• [Exercise]
Report how many lines of the following entries include the string "Search"; respond with the number alone.

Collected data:
┌──

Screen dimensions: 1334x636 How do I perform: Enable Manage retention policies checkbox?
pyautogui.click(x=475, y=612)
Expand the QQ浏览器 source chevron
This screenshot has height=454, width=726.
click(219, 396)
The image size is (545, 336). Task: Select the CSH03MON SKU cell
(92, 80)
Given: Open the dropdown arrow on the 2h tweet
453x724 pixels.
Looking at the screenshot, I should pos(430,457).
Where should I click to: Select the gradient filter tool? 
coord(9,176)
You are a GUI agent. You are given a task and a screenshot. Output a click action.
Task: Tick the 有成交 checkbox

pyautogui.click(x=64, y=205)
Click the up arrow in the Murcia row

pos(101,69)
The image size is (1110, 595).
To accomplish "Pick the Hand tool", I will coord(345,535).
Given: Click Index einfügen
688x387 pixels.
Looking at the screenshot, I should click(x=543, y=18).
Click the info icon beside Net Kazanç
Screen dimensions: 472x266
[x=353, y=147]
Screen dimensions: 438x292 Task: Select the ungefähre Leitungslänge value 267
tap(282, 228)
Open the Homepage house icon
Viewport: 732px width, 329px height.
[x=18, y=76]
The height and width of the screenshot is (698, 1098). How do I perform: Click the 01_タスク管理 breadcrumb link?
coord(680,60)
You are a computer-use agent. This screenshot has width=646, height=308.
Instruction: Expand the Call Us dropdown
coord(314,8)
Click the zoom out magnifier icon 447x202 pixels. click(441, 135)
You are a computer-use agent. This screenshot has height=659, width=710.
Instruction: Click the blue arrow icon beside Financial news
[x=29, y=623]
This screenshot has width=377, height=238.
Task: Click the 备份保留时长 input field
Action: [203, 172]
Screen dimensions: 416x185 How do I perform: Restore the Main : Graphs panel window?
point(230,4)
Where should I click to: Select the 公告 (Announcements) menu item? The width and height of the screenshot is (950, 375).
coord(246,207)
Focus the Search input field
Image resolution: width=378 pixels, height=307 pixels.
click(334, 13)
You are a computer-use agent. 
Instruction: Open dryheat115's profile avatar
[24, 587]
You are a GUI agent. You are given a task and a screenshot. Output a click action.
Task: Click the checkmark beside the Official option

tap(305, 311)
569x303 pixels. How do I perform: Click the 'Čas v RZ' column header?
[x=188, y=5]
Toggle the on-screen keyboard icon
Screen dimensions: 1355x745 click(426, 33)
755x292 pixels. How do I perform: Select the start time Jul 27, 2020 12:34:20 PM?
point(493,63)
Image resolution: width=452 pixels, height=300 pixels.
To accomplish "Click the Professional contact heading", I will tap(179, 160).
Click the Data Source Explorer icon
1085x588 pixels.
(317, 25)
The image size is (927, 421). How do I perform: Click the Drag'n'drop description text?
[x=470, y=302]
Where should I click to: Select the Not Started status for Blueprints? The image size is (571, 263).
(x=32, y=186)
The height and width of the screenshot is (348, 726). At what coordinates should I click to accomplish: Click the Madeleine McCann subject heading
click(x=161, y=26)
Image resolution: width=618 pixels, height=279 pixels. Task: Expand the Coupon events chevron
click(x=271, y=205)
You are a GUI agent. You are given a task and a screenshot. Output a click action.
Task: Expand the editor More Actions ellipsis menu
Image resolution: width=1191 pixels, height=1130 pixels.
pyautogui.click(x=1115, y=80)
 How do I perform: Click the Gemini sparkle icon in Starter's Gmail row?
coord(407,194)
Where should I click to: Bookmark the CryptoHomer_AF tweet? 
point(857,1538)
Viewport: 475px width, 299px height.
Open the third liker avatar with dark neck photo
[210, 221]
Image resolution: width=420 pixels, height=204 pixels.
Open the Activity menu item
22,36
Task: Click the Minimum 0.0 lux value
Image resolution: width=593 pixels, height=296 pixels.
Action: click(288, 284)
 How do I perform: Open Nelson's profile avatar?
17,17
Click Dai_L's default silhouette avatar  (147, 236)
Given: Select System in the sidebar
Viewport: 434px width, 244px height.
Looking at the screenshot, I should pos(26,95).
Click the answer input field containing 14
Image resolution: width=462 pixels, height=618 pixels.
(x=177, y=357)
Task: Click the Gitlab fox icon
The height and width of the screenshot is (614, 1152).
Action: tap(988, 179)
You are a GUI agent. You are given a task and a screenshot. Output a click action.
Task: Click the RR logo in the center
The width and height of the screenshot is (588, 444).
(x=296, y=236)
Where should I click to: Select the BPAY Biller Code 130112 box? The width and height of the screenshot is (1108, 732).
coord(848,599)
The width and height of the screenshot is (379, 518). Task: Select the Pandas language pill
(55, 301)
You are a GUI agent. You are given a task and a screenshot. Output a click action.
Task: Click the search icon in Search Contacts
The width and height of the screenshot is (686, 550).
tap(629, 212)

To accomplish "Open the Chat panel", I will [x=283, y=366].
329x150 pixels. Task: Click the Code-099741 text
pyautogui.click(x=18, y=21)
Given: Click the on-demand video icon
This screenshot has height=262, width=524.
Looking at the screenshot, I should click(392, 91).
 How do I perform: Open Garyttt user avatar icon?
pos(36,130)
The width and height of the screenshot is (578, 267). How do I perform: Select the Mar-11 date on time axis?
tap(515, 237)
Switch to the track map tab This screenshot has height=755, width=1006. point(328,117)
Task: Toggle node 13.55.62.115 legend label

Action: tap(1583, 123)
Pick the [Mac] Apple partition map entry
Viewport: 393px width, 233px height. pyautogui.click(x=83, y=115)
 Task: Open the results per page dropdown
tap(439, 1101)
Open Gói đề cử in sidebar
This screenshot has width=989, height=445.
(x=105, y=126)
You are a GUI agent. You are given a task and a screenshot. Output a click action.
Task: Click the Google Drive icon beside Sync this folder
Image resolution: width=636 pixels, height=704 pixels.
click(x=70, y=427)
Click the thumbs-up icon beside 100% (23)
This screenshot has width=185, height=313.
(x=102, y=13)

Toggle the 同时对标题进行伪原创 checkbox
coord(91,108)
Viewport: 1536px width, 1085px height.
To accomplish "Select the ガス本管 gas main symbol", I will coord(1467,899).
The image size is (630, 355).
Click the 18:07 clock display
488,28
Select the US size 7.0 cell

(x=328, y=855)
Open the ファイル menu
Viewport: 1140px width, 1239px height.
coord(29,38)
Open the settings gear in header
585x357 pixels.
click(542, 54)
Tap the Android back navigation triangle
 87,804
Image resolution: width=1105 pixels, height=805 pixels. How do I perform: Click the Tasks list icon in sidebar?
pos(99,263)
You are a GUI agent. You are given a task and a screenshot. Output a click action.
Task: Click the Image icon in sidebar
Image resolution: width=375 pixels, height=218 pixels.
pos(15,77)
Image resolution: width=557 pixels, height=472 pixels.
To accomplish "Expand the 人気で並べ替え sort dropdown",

└──

• [Finished task]
2